- Coat of arms
- Location of Euerdorf within Bad Kissingen district
- Location of Euerdorf
- Euerdorf Location within GermanyEuerdorf Location within Bavaria
- Coordinates: 50°9′N 10°2′E﻿ / ﻿50.150°N 10.033°E
- Country: Germany
- State: Bavaria
- Admin. region: Unterfranken
- District: Bad Kissingen
- Municipal assoc.: Euerdorf
- Subdivisions: 2 Ortsteile

Government
- • Mayor (2020–26): Peter Bergel

Area
- • Total: 16.33 km^{2} (6.31 sq mi)
- Elevation: 202 m (663 ft)

Population (2024-12-31)
- • Total: 1,484
- • Density: 90.88/km^{2} (235.4/sq mi)
- Time zone: UTC+01:00 (CET)
- • Summer (DST): UTC+02:00 (CEST)
- Postal codes: 97717
- Dialling codes: 09704
- Vehicle registration: KG
- Website: www.euerdorf.de

= Euerdorf =

Euerdorf (/de/) is a municipality in the district of Bad Kissingen in Bavaria, Germany.

==Geography==
Euerdorf lies in the Main-Rhön region at the confluence of Sulzbach and the Franconian Saale.

==Divisions of the municipality==
The municipality is divided into the following towns:
- Euerdorf
- Wirmsthal

==History==
With secularization of the government in 1803, the territory of the present municipality became part of Bavaria. In the Treaty of Pressburg between France and Austria in 1805, the lands of the Bishop of Würzburg were given to Ferdinand III, Grand Duke of Tuscany, and he was made Grand Duke of Würzburg, a new state, as a reward for his support of Napoleon. These lands then again became part of Bavaria in 1814 (this time permanently) at the defeat of Napoleon.

==Population==

| Year | Population |
| 1970 | 1,543 |
| 1987 | 1,553 |
| 2000 | 1,724 |
| 2005 | 1,617 |

==Government==

The municipal council has 13 members, including the mayor. Of these members, in 2002, 6 were CSU, 4 were independent, and 3 were Bürgerblock.

==Coat of arms==
In silver on a green frame, two grapevines with red stakes, each with two gold clusters of grapes and two green leaves.

==Economy==
In 1998, Euerdorf had 12 agricultural businesses, 175 manufacturers, and 174 commercial establishments.

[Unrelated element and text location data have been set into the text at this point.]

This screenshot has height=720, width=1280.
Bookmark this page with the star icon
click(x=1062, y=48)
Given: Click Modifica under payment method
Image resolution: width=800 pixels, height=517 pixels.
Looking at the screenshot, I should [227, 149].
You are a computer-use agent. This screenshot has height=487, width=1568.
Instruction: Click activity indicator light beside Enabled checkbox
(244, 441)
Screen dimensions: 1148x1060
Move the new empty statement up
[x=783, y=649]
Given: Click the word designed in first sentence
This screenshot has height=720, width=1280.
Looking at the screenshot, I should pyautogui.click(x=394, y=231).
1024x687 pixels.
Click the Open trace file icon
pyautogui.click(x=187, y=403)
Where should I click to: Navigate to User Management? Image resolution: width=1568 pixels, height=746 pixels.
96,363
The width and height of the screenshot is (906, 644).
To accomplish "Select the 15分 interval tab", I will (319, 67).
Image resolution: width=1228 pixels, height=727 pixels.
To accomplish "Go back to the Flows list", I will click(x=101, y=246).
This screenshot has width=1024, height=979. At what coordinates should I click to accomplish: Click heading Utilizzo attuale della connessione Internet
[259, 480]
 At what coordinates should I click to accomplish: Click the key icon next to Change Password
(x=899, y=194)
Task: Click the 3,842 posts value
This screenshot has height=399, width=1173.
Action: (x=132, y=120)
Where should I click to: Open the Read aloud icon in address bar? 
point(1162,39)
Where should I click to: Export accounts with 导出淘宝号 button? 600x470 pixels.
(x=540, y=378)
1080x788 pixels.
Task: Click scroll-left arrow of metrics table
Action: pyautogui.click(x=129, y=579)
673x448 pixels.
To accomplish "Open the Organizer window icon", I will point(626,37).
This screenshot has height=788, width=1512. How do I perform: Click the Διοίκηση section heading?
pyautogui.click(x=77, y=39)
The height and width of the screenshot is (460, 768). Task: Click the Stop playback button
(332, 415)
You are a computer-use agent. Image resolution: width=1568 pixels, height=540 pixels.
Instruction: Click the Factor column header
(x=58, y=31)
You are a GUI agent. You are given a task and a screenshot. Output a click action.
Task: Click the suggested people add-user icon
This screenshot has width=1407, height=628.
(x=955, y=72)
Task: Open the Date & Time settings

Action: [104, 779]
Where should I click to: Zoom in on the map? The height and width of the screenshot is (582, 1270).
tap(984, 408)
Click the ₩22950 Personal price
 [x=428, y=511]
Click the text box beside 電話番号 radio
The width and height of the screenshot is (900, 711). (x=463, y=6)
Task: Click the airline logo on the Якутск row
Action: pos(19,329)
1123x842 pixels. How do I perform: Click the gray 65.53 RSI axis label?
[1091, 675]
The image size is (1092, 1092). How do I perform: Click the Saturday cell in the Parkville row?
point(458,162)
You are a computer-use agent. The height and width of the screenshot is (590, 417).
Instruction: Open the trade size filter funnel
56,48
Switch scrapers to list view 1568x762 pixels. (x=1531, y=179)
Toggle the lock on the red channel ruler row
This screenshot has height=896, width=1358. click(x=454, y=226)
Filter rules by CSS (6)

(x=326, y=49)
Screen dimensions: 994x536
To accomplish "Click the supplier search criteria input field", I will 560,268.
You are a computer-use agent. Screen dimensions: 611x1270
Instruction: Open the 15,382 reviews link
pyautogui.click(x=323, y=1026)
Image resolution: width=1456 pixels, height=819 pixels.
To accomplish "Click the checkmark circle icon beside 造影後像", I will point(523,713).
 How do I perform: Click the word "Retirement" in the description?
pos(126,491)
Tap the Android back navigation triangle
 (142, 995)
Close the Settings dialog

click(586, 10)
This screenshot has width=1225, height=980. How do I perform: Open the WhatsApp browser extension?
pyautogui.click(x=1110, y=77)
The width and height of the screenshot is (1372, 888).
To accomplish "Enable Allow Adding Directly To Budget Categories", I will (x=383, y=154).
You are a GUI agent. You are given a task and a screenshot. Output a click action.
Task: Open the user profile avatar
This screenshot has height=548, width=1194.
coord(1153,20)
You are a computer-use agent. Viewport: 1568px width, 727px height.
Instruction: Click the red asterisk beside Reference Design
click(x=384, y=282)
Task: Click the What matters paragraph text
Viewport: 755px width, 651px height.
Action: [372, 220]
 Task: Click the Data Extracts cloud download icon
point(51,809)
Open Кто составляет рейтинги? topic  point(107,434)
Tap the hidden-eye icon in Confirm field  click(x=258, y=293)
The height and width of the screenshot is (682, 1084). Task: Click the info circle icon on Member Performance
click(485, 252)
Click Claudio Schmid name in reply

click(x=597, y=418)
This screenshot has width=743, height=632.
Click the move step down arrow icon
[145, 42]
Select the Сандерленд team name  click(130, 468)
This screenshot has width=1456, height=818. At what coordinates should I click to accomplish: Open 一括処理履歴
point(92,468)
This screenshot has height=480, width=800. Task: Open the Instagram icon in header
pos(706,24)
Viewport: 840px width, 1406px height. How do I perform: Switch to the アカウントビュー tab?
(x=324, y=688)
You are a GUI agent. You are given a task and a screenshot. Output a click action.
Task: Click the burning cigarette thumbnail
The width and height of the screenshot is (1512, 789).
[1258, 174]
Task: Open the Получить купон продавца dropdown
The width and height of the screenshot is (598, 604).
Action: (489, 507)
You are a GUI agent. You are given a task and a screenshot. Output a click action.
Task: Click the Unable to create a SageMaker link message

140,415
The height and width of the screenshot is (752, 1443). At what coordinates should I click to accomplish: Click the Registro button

In 1999, 577 ha of land were in agricultural use, 501 ha in fields and 67 ha in pasture.

==Transportation==
Euerdorf has a train station on the Franconian Saaletalbahn that runs from Gemünden am Main to Bad Kissingen. Shuttles run every hour to Schweinfurt, and on workdays two trains of the Deutsche Bahn run daily to Würzburg.

==Important People==
Martin Herold, a young lad who grew up in Euerdorf, is a successful researcher in theoretical computer science. Details of his work can be found here. He gave a great talk on 11 December, 2025.